---- Task inputs

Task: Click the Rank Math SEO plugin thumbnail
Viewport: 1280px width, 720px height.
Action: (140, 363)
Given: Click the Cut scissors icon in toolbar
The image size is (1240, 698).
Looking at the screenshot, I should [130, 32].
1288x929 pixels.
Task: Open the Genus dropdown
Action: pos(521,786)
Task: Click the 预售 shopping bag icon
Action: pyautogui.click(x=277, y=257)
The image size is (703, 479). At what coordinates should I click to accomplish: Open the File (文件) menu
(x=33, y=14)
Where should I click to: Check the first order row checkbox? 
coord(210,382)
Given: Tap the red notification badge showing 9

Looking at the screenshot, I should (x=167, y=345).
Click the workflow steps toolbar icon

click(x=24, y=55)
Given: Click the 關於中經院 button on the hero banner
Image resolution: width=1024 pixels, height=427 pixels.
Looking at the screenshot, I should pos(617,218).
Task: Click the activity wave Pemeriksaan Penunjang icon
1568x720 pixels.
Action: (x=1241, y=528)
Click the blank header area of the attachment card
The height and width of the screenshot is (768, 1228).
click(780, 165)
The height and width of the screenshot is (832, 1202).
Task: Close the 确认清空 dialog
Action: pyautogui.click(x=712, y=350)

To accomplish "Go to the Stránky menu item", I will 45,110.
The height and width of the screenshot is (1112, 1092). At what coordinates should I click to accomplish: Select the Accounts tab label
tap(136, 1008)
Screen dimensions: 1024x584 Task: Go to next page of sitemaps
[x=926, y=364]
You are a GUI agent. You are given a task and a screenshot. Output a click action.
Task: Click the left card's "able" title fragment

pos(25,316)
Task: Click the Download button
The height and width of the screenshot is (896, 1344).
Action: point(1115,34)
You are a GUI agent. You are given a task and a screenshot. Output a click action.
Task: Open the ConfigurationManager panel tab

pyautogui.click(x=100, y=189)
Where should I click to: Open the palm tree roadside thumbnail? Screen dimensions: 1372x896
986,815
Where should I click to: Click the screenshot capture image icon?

--------

### [Action item]
An identical copy of the entries above is the expected result.

### [Exercise result]
Task: Click the Rank Math SEO plugin thumbnail
Viewport: 1280px width, 720px height.
Action: (140, 363)
Given: Click the Cut scissors icon in toolbar
The image size is (1240, 698).
Looking at the screenshot, I should [130, 32].
1288x929 pixels.
Task: Open the Genus dropdown
Action: pos(521,786)
Task: Click the 预售 shopping bag icon
Action: pyautogui.click(x=277, y=257)
The image size is (703, 479). At what coordinates should I click to accomplish: Open the File (文件) menu
(x=33, y=14)
Where should I click to: Check the first order row checkbox? 
coord(210,382)
Given: Tap the red notification badge showing 9

Looking at the screenshot, I should (x=167, y=345).
Click the workflow steps toolbar icon

click(x=24, y=55)
Given: Click the 關於中經院 button on the hero banner
Image resolution: width=1024 pixels, height=427 pixels.
Looking at the screenshot, I should pos(617,218).
Task: Click the activity wave Pemeriksaan Penunjang icon
1568x720 pixels.
Action: (x=1241, y=528)
Click the blank header area of the attachment card
The height and width of the screenshot is (768, 1228).
click(780, 165)
The height and width of the screenshot is (832, 1202).
Task: Close the 确认清空 dialog
Action: pyautogui.click(x=712, y=350)

To accomplish "Go to the Stránky menu item", I will 45,110.
The height and width of the screenshot is (1112, 1092). At what coordinates should I click to accomplish: Select the Accounts tab label
tap(136, 1008)
Screen dimensions: 1024x584 Task: Go to next page of sitemaps
[x=926, y=364]
You are a GUI agent. You are given a task and a screenshot. Output a click action.
Task: Click the left card's "able" title fragment

pos(25,316)
Task: Click the Download button
The height and width of the screenshot is (896, 1344).
Action: point(1115,34)
You are a GUI agent. You are given a task and a screenshot. Output a click action.
Task: Open the ConfigurationManager panel tab

pyautogui.click(x=100, y=189)
Where should I click to: Open the palm tree roadside thumbnail? Screen dimensions: 1372x896
986,815
Where should I click to: Click the screenshot capture image icon?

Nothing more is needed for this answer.